§ **REQUIRED ACTION A**: In the article on in-housing during a recession, why does taking all marketing in-house require buy-in from senior and board members before proceeding?

§ **PASSAGE TO READ**:

□ □ □

Five Things to Watch Out For When In-Housing in a Recession
With the UK economy shrinking faster than it has done since records began, it’s inevitable that a knock-on effect has been felt across all industries, with marketing seeing its budgets slashed to their lowest level in 20 years.
CMOs are consequently looking to make savings where they can and in-housing has shot up the agenda once again, as brands seek to bring certain marketing functions in-house in a bid to save agency costs and have greater flexibility and control over their own data.
But while cutting out the middleman and the associated costs might seem like good recession planning, it could actually end up costing businesses a lot more in the long run.
So, what are the key things brands need to consider before moving their marketing in-house?
What’s The Business Objective?
This should be the starting point for any business debating in-housing, but it’s amazing how often companies don’t fully think this through beyond cost savings. Conducting every marketing function in-house is an extremely complex and time-consuming process, so if the sole objective is reducing costs, then in-housing may not be the right solution.
For brands that want greater control over their own data, in-housing offers this, providing they have the ability to fully manage and analyse marketing internally. If this is the case, then in-housing is a no-brainer, because it’ll cut out time spent on agency liaison and any delays in the feedback loop between the agency and the business.
It may also be the case that a business wants to increase its operational headcount, and given that each area of marketing requires its own specific experts; in-housing is certainly a way of achieving this.
However, if a CMO is aware that marketing could do with an overhaul but isn’t certain of the best steps to take, then before making a decision, it might make sense to invest in external auditing to gain a more informed perspective.
Although major media auditing firms often command substantial fees for this undertaking, there are a number of SaaS platforms that offer this at a much lower rate. The important thing is that you work with a solution that uses human expertise as well as automation, as this will generate the best results.
The bottom line is that objectives for in-housing need to be extensively considered before moving forward. Taking all marketing in-house will impact other areas of the business such as finance and HR, so it requires buy-in from all senior and board members before proceeding.

□ □ □

§ **SUPPLIED MATERIAL**:
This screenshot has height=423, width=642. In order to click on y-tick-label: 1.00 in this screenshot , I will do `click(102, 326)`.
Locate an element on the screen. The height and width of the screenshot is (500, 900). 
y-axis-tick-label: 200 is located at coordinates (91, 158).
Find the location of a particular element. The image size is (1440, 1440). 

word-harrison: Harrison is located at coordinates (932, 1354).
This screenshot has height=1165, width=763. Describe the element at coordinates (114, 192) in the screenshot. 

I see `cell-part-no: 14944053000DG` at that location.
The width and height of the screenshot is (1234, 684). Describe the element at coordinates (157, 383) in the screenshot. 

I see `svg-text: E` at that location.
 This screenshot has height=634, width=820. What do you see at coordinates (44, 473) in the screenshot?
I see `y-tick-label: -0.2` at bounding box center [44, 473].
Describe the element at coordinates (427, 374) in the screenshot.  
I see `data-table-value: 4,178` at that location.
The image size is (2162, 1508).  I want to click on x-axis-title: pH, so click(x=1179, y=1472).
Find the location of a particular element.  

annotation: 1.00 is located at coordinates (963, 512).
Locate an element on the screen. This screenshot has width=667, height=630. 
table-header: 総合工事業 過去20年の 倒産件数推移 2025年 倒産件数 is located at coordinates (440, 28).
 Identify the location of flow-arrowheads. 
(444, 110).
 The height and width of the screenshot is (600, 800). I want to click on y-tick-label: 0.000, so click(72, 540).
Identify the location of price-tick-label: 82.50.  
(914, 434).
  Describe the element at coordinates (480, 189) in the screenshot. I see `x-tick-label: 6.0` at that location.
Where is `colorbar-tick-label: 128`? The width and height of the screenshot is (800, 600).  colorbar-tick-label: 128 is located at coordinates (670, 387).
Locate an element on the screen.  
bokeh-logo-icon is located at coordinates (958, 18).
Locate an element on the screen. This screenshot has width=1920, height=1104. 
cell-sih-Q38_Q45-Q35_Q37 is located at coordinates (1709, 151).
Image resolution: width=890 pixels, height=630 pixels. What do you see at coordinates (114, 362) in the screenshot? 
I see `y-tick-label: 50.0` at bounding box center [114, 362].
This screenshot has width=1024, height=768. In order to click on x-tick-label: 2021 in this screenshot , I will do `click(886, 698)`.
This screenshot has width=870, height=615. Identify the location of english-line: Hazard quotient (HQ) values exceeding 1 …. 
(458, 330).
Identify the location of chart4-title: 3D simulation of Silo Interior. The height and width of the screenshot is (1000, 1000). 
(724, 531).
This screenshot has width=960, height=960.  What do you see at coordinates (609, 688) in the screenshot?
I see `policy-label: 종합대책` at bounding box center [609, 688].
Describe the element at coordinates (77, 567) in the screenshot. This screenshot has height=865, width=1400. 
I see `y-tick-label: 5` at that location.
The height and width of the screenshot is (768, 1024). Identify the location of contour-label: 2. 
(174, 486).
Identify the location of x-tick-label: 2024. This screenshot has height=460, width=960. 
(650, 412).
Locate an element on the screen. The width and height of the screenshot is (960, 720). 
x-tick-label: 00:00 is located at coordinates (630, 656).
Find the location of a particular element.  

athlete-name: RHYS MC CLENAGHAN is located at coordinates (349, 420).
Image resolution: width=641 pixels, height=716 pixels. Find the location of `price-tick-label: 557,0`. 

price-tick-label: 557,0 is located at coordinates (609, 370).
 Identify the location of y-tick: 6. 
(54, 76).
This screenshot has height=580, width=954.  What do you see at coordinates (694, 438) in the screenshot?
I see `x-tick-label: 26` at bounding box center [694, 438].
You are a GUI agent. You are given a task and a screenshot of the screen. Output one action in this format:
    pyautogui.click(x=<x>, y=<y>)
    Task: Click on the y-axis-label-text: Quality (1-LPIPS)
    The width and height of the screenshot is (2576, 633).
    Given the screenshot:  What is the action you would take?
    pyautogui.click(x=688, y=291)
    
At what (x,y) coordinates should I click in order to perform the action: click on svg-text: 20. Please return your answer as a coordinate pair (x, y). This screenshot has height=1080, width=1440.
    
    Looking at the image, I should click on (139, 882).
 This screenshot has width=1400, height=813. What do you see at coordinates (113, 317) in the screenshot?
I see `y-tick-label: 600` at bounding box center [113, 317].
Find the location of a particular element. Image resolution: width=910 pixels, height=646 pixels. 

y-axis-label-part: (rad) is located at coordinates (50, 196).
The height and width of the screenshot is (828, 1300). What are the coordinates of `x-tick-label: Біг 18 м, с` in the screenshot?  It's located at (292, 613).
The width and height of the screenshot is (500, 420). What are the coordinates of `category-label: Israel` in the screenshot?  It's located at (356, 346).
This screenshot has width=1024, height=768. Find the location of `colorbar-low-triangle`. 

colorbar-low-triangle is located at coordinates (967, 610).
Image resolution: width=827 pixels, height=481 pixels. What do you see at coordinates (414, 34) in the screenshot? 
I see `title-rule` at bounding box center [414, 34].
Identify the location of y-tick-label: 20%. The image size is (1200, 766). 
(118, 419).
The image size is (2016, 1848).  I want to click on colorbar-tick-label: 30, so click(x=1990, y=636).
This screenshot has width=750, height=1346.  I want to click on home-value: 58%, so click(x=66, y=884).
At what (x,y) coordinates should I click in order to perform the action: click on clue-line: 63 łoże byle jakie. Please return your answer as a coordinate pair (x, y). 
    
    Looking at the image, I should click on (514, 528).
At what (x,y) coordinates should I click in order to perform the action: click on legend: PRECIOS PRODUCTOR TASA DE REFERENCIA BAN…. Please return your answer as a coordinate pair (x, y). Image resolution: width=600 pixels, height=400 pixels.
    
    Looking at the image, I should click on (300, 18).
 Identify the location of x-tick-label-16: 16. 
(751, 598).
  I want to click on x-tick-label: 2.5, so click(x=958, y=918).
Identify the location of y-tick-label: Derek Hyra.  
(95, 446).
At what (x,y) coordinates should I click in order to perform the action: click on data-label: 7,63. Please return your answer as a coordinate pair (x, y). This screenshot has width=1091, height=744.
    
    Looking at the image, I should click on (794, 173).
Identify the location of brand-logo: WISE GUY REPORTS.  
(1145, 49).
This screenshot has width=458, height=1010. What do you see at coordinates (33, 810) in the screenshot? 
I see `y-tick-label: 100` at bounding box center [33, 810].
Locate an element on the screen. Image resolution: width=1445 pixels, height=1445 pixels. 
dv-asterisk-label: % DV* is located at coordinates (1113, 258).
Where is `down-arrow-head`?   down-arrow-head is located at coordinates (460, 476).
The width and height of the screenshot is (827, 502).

□ □ □

§ **REQUIRED ACTION B**: Convert the records from the line containing "Locate an element on the screen. Image" through the end of the records, inclusive, into a Markdown table with the columns Row and Line, leaving out blank lines.

§ **RESPONSE A**: It requires that buy-in because taking all marketing in-house will affect other areas of the business, such as finance and HR.

§ **RESPONSE B**:
| Row | Line |
|---|---|
| 1 | Locate an element on the screen. Image resolution: width=1445 pixels, height=1445 pixels.  |
| 2 | dv-asterisk-label: % DV* is located at coordinates (1113, 258). |
| 3 | Where is `down-arrow-head`?   down-arrow-head is located at coordinates (460, 476). |
| 4 | The width and height of the screenshot is (827, 502). |